Archive for August 2012
According to her family and friends, 11-year-old Jasmyn Smith had endured a year and a half of being heavily bullied, both at school and online. According to the school superintendent:
…he didn’t know of any bullying with Smith. But kids at the school say the bullying can be pretty bad.
“But, kids at the school say the bullying can be pretty bad.” If “kids at the school…” are telling you this, why isn’t more being done to prevent it? How is it that 11-year-old Jasmyn Smith can endure 18 months of bullying that was so intense, she felt the only way to make it stop was to end her life? Sadly, the beat goes on. Young people are being bullied daily, regularly – both at school, and at home through cyberbullying – and no one can figure out a solution that will help keep these young people alive.

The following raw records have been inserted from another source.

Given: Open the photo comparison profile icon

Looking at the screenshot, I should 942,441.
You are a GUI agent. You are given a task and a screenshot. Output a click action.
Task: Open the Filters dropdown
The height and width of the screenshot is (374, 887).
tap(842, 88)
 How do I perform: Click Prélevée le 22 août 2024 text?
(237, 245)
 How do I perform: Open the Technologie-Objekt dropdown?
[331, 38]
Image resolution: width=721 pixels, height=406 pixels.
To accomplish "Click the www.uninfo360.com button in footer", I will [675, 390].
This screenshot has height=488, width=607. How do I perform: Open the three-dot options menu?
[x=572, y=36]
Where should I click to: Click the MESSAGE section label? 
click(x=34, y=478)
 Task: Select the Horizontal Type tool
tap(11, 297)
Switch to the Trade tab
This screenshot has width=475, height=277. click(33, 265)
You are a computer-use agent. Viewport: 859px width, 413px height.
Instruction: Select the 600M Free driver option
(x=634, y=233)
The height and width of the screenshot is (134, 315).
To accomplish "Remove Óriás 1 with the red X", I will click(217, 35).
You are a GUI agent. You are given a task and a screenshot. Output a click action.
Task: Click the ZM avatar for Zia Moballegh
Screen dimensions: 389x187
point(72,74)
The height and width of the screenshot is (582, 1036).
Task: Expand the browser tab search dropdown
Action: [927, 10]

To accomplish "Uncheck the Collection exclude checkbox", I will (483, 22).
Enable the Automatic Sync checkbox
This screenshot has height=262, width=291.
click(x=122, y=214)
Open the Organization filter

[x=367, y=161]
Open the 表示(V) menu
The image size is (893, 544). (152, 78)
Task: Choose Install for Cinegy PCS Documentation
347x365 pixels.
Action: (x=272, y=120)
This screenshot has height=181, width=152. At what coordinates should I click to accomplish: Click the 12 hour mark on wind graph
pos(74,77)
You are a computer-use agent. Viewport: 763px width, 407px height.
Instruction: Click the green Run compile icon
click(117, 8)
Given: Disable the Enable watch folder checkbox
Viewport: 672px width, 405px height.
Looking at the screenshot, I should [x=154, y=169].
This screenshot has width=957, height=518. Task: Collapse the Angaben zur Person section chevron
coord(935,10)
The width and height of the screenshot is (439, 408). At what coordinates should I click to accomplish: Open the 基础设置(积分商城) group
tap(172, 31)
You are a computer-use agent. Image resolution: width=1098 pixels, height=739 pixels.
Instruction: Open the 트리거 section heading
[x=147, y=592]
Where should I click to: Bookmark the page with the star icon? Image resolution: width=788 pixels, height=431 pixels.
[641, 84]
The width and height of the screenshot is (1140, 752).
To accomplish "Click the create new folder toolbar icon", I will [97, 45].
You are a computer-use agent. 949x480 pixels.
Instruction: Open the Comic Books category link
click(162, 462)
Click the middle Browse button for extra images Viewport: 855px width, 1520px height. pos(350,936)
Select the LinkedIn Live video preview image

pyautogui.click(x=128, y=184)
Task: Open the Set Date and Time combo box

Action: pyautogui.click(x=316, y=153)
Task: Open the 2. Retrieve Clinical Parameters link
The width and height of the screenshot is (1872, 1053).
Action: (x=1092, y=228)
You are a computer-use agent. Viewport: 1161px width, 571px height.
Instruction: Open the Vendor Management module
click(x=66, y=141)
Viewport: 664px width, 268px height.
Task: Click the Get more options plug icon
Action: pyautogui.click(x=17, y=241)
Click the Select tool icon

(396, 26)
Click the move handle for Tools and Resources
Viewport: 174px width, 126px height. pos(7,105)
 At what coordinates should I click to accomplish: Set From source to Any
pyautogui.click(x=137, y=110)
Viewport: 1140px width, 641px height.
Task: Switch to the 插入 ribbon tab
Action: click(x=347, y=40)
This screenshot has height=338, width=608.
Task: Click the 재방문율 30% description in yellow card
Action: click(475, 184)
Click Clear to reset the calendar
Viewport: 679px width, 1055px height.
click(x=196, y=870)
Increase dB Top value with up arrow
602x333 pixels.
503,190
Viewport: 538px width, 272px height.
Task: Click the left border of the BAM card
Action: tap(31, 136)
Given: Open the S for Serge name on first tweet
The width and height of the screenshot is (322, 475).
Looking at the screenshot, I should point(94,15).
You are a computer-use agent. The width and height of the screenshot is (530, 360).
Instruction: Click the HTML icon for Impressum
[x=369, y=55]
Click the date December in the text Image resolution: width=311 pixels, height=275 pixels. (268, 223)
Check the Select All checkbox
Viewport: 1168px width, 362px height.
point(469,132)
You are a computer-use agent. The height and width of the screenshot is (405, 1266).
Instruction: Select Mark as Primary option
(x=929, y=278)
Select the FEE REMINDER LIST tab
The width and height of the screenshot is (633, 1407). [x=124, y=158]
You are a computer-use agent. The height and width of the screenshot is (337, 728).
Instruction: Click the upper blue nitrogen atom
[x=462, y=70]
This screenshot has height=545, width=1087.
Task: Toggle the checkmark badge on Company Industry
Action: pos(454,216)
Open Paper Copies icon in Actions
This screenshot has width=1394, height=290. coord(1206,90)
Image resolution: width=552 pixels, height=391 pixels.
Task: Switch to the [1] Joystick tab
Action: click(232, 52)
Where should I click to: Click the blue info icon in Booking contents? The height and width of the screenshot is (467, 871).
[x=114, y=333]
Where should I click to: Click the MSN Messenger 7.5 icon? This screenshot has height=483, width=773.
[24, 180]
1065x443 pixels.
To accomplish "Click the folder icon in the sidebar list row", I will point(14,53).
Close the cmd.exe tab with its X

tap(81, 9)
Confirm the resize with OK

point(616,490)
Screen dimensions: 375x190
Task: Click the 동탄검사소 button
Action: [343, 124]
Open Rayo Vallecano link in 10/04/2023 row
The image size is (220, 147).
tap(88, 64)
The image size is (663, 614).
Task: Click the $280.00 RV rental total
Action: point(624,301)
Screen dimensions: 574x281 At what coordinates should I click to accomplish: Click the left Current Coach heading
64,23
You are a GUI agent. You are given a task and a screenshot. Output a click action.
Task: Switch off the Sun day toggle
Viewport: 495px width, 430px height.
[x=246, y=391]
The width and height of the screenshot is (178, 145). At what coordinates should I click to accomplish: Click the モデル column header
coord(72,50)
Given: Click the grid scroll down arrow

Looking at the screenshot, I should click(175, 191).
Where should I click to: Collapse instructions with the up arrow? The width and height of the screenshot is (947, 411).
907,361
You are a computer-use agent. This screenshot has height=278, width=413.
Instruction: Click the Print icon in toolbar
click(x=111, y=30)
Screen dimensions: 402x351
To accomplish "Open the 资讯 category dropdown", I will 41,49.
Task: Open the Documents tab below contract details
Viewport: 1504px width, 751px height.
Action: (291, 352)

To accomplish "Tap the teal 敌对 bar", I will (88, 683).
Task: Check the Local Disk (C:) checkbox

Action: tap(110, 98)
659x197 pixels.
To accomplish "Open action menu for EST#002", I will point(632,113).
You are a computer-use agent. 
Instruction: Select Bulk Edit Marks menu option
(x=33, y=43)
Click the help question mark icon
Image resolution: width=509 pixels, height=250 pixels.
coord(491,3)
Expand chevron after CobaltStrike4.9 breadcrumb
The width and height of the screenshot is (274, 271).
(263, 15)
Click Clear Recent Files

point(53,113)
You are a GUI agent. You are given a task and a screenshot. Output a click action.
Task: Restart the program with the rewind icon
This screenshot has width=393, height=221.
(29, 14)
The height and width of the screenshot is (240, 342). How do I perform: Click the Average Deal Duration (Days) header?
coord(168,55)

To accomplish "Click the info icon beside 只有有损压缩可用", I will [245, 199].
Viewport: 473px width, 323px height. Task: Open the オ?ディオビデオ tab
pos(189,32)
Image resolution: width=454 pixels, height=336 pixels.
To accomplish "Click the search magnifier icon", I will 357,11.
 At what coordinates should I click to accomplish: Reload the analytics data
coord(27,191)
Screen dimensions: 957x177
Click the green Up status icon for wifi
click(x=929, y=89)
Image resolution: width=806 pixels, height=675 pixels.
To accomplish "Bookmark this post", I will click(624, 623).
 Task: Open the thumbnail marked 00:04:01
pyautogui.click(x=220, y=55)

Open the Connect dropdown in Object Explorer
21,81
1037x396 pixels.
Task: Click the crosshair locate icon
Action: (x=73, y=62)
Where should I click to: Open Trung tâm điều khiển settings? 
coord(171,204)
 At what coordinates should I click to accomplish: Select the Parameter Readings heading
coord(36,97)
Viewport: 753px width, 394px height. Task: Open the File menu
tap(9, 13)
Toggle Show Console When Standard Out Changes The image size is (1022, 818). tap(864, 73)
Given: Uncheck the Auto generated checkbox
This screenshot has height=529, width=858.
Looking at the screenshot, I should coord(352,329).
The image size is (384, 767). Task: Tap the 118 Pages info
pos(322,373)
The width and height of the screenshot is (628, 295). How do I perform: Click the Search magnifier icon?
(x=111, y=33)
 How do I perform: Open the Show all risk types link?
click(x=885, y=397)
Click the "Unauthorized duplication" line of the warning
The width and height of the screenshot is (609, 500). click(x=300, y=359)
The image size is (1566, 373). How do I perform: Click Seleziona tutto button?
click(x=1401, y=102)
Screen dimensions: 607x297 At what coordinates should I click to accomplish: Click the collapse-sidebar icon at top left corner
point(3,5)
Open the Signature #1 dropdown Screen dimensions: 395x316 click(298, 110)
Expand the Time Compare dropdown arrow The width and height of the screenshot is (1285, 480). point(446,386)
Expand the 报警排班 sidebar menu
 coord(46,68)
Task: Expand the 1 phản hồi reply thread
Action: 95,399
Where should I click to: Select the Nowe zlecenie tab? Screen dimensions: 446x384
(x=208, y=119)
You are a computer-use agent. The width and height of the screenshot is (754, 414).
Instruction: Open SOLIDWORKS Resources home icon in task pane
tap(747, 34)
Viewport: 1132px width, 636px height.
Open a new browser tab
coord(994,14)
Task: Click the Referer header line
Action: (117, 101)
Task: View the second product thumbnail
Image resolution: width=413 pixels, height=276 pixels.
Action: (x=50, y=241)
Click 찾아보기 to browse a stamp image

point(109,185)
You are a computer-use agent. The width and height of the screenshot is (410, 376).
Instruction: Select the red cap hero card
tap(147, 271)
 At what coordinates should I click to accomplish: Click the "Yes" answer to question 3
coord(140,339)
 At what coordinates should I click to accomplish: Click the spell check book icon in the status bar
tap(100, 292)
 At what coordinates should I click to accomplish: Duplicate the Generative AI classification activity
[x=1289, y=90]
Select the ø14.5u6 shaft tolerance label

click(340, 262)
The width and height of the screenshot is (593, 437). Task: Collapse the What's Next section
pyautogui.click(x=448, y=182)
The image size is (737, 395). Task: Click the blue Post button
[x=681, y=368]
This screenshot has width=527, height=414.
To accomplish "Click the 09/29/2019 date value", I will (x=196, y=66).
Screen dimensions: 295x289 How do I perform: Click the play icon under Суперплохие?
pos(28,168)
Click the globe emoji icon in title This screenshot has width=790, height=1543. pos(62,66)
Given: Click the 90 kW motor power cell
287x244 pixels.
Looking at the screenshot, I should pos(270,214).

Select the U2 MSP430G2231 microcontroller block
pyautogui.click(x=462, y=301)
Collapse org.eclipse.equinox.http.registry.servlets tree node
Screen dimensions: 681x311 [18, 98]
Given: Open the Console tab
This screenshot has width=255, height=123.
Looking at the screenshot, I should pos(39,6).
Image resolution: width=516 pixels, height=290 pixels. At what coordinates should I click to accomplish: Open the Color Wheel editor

There are some who advocate that bullying, in and of itself, DOES NOT lead to suicide, that it can be a contributing component that leads up to the suicide, that usually there are other, underlying issues that play into the actual event, such as mental health issues. In fact, I’ve heard from several families and friends of recent suicide victims, ones that I’d written about in this blog, who vehemently denied that bullying was what led to the event. From my own knowledge and experience, I know that the suicide that led me to get involved in this anti-bullying, teen suicide awareness/prevention campaign, that of Jamie Hubley, was one such case. The media reported bullying as the cause. However, I know with 100% certainty that that wasn’t the case. He had, indeed, endured some bullying because of his sexuality. However, it was depression that stole his life.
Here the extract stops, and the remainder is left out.